I wonder where I can find the info of the version, the latest update time and source info of the built-in genomes. for instance, the Tair10 genome, is it the same with Ensemble Tair10 (05-Mar-2021) or the older version of Tair10 (2019-07-11) deposited on Tair FTP? many thanks.
The indexes that were created manually often have README files. The others have other types of encoding, since usually the database/dbkey is enough to learn the source and genome assembly/build.

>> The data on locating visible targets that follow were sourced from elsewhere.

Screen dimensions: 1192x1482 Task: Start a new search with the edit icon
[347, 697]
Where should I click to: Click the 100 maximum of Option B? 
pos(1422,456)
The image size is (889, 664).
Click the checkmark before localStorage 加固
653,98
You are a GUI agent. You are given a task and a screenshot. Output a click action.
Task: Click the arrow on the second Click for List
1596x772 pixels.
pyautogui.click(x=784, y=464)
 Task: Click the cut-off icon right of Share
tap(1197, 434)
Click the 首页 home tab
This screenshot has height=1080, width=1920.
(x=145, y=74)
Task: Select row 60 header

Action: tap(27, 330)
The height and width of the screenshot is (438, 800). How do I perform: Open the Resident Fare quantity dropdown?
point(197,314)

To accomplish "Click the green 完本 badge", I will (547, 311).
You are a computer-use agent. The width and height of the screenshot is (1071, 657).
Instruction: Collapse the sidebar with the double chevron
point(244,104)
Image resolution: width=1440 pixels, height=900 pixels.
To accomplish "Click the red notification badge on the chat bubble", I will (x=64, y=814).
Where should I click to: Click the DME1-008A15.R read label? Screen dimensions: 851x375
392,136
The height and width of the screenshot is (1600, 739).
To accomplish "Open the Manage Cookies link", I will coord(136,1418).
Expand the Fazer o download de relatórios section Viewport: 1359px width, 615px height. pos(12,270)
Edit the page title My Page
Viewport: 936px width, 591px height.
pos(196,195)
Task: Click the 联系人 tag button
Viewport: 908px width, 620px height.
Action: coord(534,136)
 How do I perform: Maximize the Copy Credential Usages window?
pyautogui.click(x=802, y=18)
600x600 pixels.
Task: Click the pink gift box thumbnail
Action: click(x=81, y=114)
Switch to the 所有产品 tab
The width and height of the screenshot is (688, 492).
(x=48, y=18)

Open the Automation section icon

The following files contain the fasta-formatted complete sequences of the 5 Arabidopsis chromosomes:
TAIR10_chr1.fas
TAIR10_chr2.fas
TAIR10_chr3.fas
TAIR10_chr4.fas
TAIR10_chr5.fas
Chloroplast chromosome:
TAIR10_ChrC.fas
Mitochondria chromosome:
TAIR10_ChrM.fas
These files provide details of the genome assembly updates:
TAIR8_Assembly_updates.xls
TAIR9_Assembly_updates.xls
Please note that assembly changes in TAIR8 only consisted of substitutions while TAIR9 assembly changes also included insertions and deletions. Therefore, coordinates of most genes changed from TAIR8 to TAIR9.
In TAIR10, no assembly updates were made.
Hope that helps. And, if you want to use a different or more current assembly than what is natively indexed, a custom genome → build can be used. Give the custom data a distinct database/dbkey or expect problems with tools due to conflicts with the built-in indexes.